I assume it's a combination of “Star Wars” fatigue, some mild disappointment in recent “Star Wars” movies, and lukewarm reviews. The movie had a troubled birth, too. Original directors Phil Lord and Christopher Miller (“The Lego Movie,” “21 Jump Street”) were fired early in the project and Ron Howard was tapped to step in. Much felt unimaginative about it. Emilia Clarke—again? Woody Harrelson—again? One of the biggest complaints I heard was casting Alden Ehrenreich as the young Solo. He's a good-looking kid, but he often plays wide-eyed (“Rules Don't Apply”) or wider-eyed (“Hail, Caesar!”). He doesn't exactly have the knowing smirk of Harrison Ford. I guess the movie is how he acquired that smirk but that's not what people want to see. People want to see Harrison Ford.
Is this one of those instances where the actor matters? Stephen Metcalf has a piece in the latest New Yorker entitled “How Superheroes Made Movie Stars Expendable: The Hollywood overhauls that got us from Bogart to Batman.” For anyone who's been paying attention, it's sort of a no-shit-Sherlock headline. At the same time, the actor replacing the actor who previously played the character has to be right. Good luck, for example, finding a new Iron Man. Or, apparently, a new Han Solo.
Shining City on a Hollywood Hill
It still astounds me that one of America's most successful industries is forever being disparaged by the political party that claims to care about American industry.
This is from two weeks ago on box office mojo:
Look at that. What other country can do that? None. I‘ve written about the box office of “Wolf Warrior II” and other Chinese films, as well as the fact that China is on the verge of becoming the world’s No. 1 movie marketplace. But Chinese films don't travel well. Few besides the Chinese go see them. The world goes to see Hollywood films.

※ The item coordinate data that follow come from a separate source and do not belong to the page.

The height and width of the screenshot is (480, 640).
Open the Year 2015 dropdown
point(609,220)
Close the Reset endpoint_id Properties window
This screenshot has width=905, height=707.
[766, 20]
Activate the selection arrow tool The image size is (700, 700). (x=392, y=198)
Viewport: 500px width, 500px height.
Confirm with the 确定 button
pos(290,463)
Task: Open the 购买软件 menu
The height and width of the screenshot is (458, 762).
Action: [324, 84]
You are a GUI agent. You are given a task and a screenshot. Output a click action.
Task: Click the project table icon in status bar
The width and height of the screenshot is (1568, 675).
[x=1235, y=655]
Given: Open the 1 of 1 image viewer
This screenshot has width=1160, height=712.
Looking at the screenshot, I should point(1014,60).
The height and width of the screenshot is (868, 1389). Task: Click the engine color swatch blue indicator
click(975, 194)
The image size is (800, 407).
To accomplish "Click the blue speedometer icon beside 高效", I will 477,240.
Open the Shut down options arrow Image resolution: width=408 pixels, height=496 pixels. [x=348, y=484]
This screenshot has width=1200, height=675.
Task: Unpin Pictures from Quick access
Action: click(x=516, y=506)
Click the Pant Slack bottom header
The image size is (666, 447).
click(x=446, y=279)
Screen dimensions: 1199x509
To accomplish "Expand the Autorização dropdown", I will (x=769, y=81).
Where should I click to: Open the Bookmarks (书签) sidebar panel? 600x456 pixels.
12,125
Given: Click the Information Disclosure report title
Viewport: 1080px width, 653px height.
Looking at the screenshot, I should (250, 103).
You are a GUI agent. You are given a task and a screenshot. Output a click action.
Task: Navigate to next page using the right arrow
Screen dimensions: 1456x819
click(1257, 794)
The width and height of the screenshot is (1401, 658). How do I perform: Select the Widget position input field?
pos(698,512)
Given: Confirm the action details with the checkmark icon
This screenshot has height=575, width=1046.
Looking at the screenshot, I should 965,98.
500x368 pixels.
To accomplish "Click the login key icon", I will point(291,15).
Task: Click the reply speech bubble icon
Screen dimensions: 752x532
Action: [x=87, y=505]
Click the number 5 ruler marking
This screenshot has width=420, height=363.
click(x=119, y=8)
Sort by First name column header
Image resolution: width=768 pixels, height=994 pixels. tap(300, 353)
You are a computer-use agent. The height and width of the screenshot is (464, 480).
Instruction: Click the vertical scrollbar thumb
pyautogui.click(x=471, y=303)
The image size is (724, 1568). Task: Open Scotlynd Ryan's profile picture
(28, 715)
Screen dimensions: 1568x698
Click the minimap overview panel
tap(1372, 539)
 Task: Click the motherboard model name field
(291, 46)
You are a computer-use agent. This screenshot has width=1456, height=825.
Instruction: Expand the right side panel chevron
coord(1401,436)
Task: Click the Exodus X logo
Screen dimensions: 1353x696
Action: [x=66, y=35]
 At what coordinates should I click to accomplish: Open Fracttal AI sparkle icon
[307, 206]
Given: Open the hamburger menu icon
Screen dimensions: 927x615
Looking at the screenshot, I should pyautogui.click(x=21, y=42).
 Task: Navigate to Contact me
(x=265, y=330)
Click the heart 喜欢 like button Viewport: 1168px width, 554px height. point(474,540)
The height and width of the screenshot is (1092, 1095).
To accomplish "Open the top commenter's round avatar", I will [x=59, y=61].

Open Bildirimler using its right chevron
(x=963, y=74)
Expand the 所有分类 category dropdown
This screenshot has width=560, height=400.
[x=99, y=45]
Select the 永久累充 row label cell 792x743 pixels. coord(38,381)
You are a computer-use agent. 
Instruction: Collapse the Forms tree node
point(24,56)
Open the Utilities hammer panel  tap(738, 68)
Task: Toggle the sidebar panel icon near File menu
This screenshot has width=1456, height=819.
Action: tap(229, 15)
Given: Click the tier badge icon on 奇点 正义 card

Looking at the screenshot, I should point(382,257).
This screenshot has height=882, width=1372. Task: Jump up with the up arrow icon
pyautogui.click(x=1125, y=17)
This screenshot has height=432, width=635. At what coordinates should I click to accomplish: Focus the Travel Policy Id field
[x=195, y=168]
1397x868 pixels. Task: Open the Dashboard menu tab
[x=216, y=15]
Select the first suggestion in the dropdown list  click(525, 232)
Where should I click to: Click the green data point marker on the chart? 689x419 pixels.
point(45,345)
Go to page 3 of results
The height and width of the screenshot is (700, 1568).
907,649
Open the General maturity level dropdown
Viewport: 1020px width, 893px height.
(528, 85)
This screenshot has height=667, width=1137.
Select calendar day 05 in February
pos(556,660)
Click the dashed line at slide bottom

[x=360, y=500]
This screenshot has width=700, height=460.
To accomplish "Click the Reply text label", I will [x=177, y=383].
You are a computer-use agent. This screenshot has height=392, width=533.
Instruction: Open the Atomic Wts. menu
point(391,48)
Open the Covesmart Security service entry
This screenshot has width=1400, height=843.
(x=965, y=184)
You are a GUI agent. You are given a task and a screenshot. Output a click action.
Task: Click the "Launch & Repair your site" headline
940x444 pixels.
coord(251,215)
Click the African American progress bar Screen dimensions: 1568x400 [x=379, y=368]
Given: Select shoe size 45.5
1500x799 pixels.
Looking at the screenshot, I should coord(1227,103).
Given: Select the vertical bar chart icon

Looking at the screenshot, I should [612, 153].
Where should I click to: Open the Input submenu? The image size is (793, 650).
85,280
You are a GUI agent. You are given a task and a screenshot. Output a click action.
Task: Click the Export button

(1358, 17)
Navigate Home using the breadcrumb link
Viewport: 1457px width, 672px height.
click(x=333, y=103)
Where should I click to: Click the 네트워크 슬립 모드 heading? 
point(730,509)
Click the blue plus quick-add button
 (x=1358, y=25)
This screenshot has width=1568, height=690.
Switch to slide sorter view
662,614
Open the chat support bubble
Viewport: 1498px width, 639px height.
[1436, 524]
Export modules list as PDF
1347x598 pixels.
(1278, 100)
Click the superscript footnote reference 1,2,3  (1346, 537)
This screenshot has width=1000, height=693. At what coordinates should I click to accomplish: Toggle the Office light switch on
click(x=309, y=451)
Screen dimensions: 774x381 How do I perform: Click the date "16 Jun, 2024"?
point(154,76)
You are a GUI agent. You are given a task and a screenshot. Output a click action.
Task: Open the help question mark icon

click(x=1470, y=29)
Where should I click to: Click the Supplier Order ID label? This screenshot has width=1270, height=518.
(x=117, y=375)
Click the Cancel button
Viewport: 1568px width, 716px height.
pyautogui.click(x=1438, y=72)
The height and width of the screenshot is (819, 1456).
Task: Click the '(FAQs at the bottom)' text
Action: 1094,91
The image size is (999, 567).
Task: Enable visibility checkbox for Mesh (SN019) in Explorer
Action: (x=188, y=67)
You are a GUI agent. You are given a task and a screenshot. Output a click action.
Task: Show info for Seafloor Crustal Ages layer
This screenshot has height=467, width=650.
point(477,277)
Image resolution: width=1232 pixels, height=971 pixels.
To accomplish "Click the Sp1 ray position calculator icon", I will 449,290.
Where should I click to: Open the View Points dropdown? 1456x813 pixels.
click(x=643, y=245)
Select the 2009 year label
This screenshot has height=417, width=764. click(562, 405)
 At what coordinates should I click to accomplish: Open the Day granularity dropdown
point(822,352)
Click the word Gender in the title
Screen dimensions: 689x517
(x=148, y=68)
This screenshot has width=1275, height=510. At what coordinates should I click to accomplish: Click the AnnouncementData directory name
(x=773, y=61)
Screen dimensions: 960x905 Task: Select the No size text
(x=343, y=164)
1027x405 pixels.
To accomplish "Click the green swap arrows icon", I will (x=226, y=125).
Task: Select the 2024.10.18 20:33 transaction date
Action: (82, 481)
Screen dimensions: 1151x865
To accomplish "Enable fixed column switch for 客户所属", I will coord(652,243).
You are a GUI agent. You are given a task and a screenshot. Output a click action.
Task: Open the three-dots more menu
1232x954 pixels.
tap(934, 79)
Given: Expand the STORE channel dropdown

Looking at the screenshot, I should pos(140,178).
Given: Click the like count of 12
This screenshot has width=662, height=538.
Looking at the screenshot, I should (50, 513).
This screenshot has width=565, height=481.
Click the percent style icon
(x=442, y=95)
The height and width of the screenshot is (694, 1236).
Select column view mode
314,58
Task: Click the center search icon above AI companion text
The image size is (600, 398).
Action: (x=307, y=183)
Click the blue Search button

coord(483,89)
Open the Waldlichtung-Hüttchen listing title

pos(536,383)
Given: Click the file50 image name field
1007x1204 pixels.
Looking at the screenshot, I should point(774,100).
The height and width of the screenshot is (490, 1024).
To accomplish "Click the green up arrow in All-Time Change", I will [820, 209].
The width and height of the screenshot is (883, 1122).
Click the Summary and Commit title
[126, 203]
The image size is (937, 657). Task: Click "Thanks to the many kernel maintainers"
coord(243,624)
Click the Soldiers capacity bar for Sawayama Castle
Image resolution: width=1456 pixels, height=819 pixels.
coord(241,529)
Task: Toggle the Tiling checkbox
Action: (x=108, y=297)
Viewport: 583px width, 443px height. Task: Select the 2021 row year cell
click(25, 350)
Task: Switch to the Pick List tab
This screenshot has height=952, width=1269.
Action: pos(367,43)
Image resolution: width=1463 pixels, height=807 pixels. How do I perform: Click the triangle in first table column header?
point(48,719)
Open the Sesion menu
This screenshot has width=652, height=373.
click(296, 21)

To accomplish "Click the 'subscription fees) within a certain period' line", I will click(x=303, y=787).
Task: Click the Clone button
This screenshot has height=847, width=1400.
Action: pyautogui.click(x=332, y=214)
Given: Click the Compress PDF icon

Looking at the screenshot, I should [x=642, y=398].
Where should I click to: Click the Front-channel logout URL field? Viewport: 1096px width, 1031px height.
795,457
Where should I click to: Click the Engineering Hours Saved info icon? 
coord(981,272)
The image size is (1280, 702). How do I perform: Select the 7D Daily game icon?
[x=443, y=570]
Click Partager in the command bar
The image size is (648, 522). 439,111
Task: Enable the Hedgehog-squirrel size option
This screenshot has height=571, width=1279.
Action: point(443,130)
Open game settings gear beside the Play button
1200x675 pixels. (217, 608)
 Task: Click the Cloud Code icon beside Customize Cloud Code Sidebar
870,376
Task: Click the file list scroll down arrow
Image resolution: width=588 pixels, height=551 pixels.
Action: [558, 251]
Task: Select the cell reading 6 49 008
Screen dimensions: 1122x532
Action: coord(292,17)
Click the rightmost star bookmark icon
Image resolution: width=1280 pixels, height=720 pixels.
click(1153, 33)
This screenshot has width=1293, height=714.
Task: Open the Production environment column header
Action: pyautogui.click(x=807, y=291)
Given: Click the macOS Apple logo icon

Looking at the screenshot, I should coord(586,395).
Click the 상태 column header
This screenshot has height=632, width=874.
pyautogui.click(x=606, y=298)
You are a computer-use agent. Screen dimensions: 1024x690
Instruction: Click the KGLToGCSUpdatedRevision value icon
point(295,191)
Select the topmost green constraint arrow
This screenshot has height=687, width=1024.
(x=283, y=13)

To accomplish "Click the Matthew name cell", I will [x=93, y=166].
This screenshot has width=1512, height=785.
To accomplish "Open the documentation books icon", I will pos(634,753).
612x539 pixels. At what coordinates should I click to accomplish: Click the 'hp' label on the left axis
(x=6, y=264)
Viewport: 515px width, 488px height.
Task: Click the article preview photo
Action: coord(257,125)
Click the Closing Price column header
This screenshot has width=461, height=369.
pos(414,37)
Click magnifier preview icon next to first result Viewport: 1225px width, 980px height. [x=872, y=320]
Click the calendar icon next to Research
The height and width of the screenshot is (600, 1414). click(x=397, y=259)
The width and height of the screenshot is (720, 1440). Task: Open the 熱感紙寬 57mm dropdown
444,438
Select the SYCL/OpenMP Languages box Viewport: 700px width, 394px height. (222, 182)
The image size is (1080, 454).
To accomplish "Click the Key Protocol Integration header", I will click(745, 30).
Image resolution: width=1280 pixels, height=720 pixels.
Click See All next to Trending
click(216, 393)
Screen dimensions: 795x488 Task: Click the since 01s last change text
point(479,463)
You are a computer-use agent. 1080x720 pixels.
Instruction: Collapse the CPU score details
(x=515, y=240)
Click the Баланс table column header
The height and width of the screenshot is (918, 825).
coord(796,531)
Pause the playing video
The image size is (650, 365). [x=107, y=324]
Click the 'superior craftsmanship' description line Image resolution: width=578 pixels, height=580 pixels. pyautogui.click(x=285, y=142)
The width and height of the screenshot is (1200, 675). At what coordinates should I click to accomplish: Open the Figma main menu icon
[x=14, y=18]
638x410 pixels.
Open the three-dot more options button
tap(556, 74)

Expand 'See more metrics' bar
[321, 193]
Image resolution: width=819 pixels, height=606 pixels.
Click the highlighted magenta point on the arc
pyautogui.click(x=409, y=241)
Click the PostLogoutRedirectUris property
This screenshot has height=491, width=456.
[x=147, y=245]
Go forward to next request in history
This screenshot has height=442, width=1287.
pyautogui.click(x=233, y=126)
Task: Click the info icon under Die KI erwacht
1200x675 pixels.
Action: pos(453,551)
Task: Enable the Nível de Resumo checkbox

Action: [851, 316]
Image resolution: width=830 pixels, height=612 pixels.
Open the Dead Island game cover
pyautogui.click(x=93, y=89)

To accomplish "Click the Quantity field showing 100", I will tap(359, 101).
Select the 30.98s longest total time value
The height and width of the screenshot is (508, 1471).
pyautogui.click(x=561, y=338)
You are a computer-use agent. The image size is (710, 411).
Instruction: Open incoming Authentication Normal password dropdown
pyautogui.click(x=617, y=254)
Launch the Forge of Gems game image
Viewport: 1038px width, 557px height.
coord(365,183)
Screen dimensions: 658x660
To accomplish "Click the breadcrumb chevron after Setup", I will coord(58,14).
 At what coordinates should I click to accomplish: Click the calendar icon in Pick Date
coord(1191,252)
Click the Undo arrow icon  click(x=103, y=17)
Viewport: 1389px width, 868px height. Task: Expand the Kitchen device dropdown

Americans don't comprehend how much Hollywood dominates the world maybe because we‘re used to it and maybe because we’re too close to it, but it's stunning and has real-world consequences. China Daily just posted an article on the number of Chinese students who come to the U.S. to study. Their lede is about a young man from Henan province who became determined to study here after seeing a Hollywood movie (“High School Musical”). He's not alone. People don't come here just because there's greater freedom, or because within a generation your family can become American—in a way that you can never become, say, Chinese or French. It's more than that. It's the movies. The shining city on a hill has a Hollywood sign on it.